● WHAT YOU HAVE TO DO:
Only lines containing "label" are wanted from the data below. Copy those lines.

● EXERCISE DATA:

###

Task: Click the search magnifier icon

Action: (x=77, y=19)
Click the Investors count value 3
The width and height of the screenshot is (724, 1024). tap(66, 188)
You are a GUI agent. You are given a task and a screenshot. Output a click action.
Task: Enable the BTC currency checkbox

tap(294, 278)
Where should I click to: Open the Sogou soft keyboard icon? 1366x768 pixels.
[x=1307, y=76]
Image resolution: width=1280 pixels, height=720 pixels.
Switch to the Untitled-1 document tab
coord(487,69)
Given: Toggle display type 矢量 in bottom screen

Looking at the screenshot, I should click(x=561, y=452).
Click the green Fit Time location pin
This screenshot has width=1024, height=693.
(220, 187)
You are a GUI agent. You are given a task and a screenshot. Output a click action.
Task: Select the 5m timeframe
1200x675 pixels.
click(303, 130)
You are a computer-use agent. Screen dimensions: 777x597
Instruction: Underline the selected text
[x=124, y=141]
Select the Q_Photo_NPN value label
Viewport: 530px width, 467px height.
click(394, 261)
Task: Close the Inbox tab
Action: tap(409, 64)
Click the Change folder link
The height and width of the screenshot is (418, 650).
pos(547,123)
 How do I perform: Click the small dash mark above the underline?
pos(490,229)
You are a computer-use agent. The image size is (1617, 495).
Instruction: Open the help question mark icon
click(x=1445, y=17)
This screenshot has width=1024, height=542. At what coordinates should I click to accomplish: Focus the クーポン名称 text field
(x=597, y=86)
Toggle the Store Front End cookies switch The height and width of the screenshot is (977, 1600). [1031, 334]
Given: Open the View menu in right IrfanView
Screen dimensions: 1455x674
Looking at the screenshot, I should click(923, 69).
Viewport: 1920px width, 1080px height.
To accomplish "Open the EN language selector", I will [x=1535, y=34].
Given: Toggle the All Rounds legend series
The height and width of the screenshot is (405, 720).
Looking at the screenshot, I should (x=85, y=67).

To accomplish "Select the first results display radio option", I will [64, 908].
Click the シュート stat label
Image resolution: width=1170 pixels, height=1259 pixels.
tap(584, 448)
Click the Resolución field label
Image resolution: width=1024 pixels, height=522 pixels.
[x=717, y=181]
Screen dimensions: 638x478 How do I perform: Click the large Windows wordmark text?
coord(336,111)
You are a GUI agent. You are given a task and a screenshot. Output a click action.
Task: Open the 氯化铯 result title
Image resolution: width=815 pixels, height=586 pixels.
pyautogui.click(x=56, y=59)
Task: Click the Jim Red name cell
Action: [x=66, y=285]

###

● EXERCISE ANSWER:
Select the Q_Photo_NPN value label
Click the シュート stat label
Click the Resolución field label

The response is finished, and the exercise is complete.